Data records —
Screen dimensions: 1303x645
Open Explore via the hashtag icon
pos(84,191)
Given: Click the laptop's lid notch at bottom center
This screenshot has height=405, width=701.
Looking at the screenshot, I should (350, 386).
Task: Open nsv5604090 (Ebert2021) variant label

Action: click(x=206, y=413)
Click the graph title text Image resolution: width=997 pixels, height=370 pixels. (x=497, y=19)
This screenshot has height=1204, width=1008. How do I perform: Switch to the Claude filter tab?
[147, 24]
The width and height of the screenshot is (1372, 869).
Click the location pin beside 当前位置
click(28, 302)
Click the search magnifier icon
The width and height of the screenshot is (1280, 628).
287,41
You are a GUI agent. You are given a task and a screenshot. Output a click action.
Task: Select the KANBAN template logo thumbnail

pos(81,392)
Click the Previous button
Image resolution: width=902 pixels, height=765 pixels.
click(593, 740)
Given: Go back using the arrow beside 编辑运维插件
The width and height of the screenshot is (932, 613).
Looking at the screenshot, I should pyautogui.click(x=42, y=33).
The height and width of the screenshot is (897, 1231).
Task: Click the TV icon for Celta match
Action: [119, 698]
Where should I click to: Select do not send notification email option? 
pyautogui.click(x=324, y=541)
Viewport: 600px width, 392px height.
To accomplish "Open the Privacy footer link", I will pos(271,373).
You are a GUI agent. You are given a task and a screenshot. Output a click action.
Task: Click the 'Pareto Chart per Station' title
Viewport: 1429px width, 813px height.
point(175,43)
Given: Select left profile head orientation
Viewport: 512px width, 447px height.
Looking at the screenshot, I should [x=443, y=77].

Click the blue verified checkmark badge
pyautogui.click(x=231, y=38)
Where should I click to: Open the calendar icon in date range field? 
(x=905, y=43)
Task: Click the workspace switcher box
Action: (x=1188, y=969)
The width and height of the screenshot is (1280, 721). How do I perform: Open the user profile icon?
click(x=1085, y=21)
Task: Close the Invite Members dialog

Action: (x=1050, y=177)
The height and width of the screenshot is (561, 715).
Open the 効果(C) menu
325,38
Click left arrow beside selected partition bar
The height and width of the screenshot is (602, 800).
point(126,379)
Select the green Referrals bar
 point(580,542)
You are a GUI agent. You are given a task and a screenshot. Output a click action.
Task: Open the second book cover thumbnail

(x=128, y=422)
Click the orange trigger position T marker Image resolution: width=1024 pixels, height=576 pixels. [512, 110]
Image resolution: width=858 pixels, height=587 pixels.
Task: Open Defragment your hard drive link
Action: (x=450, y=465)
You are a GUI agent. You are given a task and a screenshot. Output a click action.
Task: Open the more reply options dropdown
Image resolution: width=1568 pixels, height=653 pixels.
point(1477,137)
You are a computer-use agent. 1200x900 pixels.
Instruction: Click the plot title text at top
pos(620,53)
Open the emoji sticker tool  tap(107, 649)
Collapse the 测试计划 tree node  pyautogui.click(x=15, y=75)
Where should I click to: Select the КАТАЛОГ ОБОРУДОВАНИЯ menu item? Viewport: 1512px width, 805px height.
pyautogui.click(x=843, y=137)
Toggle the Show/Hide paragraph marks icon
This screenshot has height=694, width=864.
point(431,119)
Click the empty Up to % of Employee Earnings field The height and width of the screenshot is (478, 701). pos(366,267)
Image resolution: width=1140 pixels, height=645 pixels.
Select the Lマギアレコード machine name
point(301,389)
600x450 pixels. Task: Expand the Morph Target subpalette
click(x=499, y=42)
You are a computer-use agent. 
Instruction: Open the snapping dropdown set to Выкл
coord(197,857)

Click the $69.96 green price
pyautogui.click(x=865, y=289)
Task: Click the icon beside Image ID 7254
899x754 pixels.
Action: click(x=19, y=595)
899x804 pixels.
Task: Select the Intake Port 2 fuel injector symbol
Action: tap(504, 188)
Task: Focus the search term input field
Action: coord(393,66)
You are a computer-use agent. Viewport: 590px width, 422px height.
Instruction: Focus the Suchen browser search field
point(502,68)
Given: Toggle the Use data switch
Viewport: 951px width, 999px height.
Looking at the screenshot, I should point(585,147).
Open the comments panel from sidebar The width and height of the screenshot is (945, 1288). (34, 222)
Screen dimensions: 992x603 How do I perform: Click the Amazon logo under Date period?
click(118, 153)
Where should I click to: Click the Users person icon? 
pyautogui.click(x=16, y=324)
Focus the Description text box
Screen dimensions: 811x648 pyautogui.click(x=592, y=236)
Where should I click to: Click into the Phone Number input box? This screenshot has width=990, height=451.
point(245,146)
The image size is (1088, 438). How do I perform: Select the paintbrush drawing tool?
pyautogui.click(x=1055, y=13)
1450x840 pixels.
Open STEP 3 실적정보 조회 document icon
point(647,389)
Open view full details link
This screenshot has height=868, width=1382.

Task —
Go through the data and return every record exactly.

Your solution —
Screen dimensions: 1303x645
Open Explore via the hashtag icon
pos(84,191)
Given: Click the laptop's lid notch at bottom center
This screenshot has height=405, width=701.
Looking at the screenshot, I should (350, 386).
Task: Open nsv5604090 (Ebert2021) variant label

Action: click(x=206, y=413)
Click the graph title text Image resolution: width=997 pixels, height=370 pixels. (x=497, y=19)
This screenshot has height=1204, width=1008. How do I perform: Switch to the Claude filter tab?
[147, 24]
The width and height of the screenshot is (1372, 869).
Click the location pin beside 当前位置
click(28, 302)
Click the search magnifier icon
The width and height of the screenshot is (1280, 628).
287,41
You are a GUI agent. You are given a task and a screenshot. Output a click action.
Task: Select the KANBAN template logo thumbnail

pos(81,392)
Click the Previous button
Image resolution: width=902 pixels, height=765 pixels.
click(593, 740)
Given: Go back using the arrow beside 编辑运维插件
The width and height of the screenshot is (932, 613).
Looking at the screenshot, I should pyautogui.click(x=42, y=33).
The height and width of the screenshot is (897, 1231).
Task: Click the TV icon for Celta match
Action: [119, 698]
Where should I click to: Select do not send notification email option? 
pyautogui.click(x=324, y=541)
Viewport: 600px width, 392px height.
To accomplish "Open the Privacy footer link", I will pos(271,373).
You are a GUI agent. You are given a task and a screenshot. Output a click action.
Task: Click the 'Pareto Chart per Station' title
Viewport: 1429px width, 813px height.
point(175,43)
Given: Select left profile head orientation
Viewport: 512px width, 447px height.
Looking at the screenshot, I should [x=443, y=77].

Click the blue verified checkmark badge
pyautogui.click(x=231, y=38)
Where should I click to: Open the calendar icon in date range field? 
(x=905, y=43)
Task: Click the workspace switcher box
Action: (x=1188, y=969)
The width and height of the screenshot is (1280, 721). How do I perform: Open the user profile icon?
click(x=1085, y=21)
Task: Close the Invite Members dialog

Action: (x=1050, y=177)
The height and width of the screenshot is (561, 715).
Open the 効果(C) menu
325,38
Click left arrow beside selected partition bar
The height and width of the screenshot is (602, 800).
point(126,379)
Select the green Referrals bar
 point(580,542)
You are a GUI agent. You are given a task and a screenshot. Output a click action.
Task: Open the second book cover thumbnail

(x=128, y=422)
Click the orange trigger position T marker Image resolution: width=1024 pixels, height=576 pixels. [512, 110]
Image resolution: width=858 pixels, height=587 pixels.
Task: Open Defragment your hard drive link
Action: (x=450, y=465)
You are a GUI agent. You are given a task and a screenshot. Output a click action.
Task: Open the more reply options dropdown
Image resolution: width=1568 pixels, height=653 pixels.
point(1477,137)
You are a computer-use agent. 1200x900 pixels.
Instruction: Click the plot title text at top
pos(620,53)
Open the emoji sticker tool  tap(107, 649)
Collapse the 测试计划 tree node  pyautogui.click(x=15, y=75)
Where should I click to: Select the КАТАЛОГ ОБОРУДОВАНИЯ menu item? Viewport: 1512px width, 805px height.
pyautogui.click(x=843, y=137)
Toggle the Show/Hide paragraph marks icon
This screenshot has height=694, width=864.
point(431,119)
Click the empty Up to % of Employee Earnings field The height and width of the screenshot is (478, 701). pos(366,267)
Image resolution: width=1140 pixels, height=645 pixels.
Select the Lマギアレコード machine name
point(301,389)
600x450 pixels. Task: Expand the Morph Target subpalette
click(x=499, y=42)
You are a computer-use agent. 
Instruction: Open the snapping dropdown set to Выкл
coord(197,857)

Click the $69.96 green price
pyautogui.click(x=865, y=289)
Task: Click the icon beside Image ID 7254
899x754 pixels.
Action: click(x=19, y=595)
899x804 pixels.
Task: Select the Intake Port 2 fuel injector symbol
Action: tap(504, 188)
Task: Focus the search term input field
Action: coord(393,66)
You are a computer-use agent. Viewport: 590px width, 422px height.
Instruction: Focus the Suchen browser search field
point(502,68)
Given: Toggle the Use data switch
Viewport: 951px width, 999px height.
Looking at the screenshot, I should point(585,147).
Open the comments panel from sidebar The width and height of the screenshot is (945, 1288). (34, 222)
Screen dimensions: 992x603 How do I perform: Click the Amazon logo under Date period?
click(118, 153)
Where should I click to: Click the Users person icon? 
pyautogui.click(x=16, y=324)
Focus the Description text box
Screen dimensions: 811x648 pyautogui.click(x=592, y=236)
Where should I click to: Click into the Phone Number input box? This screenshot has width=990, height=451.
point(245,146)
The image size is (1088, 438). How do I perform: Select the paintbrush drawing tool?
pyautogui.click(x=1055, y=13)
1450x840 pixels.
Open STEP 3 실적정보 조회 document icon
point(647,389)
Open view full details link
This screenshot has height=868, width=1382.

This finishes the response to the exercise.